YOUR TASK | Consider the entries given below. Count the lines that include "Toggle" and give only the count.

RECORDS PROVIDED |
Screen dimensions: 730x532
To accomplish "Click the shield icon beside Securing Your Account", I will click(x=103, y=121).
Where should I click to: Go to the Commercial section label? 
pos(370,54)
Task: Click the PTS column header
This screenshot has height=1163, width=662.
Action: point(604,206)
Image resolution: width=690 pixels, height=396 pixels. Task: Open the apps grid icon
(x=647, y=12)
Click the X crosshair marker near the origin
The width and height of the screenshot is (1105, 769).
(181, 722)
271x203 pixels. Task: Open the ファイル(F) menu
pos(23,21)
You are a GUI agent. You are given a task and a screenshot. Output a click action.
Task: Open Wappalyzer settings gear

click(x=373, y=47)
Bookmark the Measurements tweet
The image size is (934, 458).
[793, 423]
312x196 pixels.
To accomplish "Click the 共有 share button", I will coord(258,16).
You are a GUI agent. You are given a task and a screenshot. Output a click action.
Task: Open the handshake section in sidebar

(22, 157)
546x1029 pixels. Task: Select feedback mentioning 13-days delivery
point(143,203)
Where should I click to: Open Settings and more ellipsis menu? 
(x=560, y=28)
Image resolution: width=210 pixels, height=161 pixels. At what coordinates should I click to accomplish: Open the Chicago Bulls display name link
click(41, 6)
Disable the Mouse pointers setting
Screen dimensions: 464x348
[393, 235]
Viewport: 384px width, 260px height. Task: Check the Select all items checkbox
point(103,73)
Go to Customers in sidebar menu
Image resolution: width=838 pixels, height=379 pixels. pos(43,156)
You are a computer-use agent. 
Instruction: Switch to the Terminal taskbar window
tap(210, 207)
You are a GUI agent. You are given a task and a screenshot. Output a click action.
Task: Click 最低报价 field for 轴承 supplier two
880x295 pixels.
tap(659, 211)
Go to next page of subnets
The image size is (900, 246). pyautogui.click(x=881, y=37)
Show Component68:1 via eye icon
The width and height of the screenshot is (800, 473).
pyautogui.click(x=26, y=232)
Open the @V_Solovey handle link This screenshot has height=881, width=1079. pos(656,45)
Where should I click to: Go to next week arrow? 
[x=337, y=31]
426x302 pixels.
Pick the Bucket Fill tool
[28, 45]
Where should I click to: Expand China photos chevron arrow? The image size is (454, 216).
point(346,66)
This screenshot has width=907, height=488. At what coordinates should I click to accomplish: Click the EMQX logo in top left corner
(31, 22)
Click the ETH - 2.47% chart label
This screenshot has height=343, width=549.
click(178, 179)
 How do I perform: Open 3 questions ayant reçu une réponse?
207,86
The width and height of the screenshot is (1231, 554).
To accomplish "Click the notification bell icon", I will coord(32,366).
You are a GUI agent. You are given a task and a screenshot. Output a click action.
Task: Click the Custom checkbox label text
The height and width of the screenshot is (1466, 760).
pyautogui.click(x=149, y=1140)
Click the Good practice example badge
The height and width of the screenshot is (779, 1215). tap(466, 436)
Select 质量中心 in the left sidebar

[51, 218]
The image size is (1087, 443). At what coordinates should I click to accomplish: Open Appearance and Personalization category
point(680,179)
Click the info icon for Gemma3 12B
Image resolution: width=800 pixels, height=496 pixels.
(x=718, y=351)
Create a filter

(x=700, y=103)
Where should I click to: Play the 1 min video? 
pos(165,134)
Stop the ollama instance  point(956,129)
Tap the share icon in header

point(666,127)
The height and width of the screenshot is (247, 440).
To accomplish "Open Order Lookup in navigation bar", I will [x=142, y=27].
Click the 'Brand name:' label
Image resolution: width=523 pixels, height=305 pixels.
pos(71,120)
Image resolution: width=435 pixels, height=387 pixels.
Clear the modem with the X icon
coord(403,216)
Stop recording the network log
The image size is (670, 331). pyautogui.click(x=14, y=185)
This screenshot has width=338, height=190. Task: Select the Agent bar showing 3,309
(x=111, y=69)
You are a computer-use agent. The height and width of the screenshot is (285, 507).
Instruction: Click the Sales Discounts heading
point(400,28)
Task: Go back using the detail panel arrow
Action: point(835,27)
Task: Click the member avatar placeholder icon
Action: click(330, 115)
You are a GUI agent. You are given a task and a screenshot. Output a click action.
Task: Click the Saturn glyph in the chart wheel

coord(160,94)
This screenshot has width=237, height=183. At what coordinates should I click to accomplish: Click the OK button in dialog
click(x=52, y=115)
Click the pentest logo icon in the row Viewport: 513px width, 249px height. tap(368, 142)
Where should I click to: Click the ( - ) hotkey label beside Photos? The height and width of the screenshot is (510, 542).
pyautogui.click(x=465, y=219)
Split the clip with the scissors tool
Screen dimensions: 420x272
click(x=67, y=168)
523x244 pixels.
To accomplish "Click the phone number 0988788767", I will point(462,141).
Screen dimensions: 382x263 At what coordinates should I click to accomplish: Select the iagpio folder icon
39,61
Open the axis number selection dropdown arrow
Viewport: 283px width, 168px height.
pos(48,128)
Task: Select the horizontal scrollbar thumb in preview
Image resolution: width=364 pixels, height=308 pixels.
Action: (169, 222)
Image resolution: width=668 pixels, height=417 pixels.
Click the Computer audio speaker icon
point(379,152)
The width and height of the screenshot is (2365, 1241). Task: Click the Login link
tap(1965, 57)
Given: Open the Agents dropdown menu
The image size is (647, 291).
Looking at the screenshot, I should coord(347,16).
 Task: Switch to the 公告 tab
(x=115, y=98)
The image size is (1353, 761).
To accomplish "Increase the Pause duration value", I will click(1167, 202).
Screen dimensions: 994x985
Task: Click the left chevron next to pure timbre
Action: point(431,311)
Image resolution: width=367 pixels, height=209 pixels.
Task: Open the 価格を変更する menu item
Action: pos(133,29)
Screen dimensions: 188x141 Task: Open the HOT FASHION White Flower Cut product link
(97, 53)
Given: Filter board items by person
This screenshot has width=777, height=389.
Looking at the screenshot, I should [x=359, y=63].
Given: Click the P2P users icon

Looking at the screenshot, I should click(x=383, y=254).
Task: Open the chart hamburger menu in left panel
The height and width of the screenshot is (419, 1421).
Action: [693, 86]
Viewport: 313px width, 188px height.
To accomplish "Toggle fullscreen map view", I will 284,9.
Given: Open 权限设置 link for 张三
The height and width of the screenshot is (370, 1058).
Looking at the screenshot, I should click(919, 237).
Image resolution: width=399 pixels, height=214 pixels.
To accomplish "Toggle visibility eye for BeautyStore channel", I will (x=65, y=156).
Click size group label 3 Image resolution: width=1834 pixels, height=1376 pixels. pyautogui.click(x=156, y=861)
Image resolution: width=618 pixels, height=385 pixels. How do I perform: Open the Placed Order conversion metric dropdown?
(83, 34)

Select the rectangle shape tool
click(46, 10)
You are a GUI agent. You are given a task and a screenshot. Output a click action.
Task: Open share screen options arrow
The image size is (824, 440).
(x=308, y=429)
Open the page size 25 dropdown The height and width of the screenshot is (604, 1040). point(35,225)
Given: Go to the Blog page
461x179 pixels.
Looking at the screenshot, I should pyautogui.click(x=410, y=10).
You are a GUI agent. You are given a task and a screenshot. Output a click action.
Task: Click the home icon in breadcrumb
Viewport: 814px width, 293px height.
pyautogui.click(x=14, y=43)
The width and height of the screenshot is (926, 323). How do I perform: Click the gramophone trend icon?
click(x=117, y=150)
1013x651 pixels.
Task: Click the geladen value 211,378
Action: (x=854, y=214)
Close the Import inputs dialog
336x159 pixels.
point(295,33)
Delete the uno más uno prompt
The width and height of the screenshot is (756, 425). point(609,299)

TASK OUTPUT | 2